The Portuguese Socialist Party (Partido Socialista Português) was a Portuguese political party.

==History==
The party was founded in 1875. During its initial phase, it was heavily influenced by Proudhonism and rejected revolutionary Marxism. In 1919 the left-wing of the party broke away (that group would merge with anarcho-syndicalists to form the Portuguese Maximalist Federation, which became the Portuguese Communist Party). The Socialist Party lacked mass support. The trade union movement was led by anarchists and was not affiliated with the socialist International Federation of Trade Unions.

The party claimed a membership of 2,500 as of 1925. It published the biweekly Heraldo. It had an educational and workers' sport organization, with a membership of 3,000. The headquarters of the party were located in Lisbon.

The party won two seats in the parliamentary elections of 1911, 1912, 1915 and 1925.

The party was a member of the Labour and Socialist International between March 1925 and 1933.
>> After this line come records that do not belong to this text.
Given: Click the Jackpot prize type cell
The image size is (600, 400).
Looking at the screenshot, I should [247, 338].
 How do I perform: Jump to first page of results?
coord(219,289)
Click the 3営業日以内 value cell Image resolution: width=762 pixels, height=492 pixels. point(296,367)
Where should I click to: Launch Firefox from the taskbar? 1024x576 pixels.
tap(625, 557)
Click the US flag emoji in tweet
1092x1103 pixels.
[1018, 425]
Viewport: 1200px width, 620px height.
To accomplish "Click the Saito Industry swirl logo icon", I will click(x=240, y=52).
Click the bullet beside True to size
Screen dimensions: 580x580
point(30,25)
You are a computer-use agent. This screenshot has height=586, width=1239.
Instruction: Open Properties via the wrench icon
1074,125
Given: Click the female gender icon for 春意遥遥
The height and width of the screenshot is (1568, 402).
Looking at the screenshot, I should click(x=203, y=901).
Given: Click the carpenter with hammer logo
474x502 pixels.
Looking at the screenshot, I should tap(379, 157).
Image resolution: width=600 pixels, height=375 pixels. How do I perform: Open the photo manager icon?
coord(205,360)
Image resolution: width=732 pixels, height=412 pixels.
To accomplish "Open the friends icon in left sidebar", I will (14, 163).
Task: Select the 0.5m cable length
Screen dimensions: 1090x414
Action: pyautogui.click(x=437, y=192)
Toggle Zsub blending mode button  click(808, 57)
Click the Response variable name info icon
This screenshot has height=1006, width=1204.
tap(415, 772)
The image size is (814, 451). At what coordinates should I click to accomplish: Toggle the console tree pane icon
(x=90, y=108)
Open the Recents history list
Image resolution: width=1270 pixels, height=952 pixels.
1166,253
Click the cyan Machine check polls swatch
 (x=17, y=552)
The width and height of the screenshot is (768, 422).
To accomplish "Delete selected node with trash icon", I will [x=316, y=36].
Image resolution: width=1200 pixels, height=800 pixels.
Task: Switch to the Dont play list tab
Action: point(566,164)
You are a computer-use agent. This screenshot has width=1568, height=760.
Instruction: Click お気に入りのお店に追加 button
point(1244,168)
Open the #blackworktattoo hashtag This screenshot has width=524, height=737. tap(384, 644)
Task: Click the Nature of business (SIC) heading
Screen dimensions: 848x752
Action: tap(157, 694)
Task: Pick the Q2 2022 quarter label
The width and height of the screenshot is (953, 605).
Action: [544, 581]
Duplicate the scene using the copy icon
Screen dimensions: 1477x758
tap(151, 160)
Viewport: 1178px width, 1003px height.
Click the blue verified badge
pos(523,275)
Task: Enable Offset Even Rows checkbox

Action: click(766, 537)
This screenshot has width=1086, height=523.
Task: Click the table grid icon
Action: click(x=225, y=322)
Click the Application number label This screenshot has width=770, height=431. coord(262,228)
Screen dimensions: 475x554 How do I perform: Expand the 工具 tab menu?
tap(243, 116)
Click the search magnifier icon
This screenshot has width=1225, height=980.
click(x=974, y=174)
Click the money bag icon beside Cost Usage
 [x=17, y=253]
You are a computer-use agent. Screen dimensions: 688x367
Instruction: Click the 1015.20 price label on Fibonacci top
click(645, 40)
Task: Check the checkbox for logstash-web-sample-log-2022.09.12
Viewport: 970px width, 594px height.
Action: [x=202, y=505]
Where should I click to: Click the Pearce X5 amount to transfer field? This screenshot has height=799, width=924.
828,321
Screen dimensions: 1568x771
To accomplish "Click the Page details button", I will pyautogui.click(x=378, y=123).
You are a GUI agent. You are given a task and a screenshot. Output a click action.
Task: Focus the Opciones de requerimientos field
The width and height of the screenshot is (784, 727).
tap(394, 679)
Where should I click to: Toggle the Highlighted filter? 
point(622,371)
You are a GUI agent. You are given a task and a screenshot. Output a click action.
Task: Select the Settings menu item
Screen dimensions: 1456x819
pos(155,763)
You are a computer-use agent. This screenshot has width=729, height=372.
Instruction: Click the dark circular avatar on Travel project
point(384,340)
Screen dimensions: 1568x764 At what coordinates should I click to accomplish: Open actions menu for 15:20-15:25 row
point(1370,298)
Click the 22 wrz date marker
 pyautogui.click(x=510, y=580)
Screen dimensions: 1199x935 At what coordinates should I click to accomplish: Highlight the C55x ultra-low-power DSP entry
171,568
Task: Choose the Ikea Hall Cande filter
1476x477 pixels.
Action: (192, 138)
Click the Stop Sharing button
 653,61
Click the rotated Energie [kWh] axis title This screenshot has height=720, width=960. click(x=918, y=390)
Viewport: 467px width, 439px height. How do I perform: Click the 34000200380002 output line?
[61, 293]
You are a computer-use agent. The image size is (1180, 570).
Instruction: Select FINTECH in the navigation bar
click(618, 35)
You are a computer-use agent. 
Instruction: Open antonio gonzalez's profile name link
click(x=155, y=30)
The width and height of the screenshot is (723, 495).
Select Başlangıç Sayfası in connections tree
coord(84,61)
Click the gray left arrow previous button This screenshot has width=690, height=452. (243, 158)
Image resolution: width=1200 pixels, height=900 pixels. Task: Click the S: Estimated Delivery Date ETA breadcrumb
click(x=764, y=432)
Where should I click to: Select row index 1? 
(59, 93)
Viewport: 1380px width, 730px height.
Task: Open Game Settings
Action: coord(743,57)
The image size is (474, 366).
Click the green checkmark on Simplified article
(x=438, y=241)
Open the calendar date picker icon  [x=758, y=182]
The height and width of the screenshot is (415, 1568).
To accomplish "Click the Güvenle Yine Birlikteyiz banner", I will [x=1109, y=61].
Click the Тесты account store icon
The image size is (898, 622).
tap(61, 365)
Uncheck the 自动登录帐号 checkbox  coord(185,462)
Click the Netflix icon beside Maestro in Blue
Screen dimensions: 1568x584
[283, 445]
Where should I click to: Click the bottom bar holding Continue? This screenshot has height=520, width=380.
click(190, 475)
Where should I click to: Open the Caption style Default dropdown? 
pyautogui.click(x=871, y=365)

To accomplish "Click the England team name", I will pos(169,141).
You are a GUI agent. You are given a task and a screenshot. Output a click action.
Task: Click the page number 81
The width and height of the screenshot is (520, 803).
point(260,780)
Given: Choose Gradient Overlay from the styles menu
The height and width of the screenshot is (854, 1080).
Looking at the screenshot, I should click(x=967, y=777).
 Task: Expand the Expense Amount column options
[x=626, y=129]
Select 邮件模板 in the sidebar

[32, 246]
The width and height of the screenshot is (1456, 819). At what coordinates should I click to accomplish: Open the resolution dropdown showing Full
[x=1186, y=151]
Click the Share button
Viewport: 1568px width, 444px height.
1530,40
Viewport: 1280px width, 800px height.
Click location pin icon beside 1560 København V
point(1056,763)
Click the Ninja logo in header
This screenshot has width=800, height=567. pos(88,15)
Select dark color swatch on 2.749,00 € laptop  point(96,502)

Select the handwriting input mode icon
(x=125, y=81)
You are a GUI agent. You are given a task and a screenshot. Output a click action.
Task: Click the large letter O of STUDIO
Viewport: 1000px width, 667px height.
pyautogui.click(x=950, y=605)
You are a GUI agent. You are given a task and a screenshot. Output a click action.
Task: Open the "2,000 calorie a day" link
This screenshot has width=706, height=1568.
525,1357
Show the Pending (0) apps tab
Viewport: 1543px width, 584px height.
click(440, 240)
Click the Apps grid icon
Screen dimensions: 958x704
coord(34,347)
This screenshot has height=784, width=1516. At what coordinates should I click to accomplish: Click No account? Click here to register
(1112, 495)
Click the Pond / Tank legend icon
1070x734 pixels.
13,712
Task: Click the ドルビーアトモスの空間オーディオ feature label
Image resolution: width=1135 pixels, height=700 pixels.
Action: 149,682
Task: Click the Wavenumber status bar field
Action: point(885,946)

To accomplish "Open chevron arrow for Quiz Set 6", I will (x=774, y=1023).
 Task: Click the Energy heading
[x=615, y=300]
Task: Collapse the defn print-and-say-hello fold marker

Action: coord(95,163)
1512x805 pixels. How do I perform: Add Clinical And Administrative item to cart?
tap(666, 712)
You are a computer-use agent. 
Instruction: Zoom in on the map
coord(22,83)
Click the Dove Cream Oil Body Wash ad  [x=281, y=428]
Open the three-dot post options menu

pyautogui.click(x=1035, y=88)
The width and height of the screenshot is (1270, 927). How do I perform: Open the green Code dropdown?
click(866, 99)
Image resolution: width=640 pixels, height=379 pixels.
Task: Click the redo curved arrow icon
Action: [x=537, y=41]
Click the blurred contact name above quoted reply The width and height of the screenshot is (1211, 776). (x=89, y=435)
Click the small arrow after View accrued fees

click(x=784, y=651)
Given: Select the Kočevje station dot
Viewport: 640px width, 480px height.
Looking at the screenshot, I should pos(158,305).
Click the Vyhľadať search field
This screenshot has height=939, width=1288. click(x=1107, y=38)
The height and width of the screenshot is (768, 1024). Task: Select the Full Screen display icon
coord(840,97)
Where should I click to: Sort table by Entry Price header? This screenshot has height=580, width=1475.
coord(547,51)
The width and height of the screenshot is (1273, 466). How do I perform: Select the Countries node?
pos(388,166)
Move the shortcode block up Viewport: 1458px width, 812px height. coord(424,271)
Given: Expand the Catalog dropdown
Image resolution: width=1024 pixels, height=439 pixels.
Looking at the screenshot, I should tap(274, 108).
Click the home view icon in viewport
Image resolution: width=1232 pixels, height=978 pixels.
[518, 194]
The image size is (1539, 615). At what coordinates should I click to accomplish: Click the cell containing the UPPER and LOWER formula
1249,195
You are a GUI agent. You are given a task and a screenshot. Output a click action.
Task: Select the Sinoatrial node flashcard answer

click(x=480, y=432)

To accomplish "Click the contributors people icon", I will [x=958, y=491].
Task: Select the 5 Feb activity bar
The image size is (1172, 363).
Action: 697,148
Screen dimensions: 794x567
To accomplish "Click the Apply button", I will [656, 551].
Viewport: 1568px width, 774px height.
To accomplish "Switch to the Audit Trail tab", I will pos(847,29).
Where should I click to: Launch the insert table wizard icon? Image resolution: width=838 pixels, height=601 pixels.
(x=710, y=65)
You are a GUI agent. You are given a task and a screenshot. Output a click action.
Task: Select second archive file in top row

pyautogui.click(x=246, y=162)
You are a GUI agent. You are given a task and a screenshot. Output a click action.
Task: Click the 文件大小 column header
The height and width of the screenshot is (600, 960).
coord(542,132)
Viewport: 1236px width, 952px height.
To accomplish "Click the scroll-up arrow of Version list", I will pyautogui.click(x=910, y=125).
After the military coup of May 1926, the Socialist Party was the only tolerated political party. Initially the party adopted a passive tactic towards the military dictatorship. The party sharply distanced itself from the republic uprising in February 1927. The national conference of 1930 decided that the party should openly cooperate with the government. One of the main leaders of the party at the time, Ramado Curto, was commissioned by the government to formulate a labour code. From 1930 he worked with the reformist trade unions in the corporativist National Economic Committee. After the establishment of Estado Novo by António de Oliveira Salazar in March 1933 the party was banned. The party responded by dissolving itself.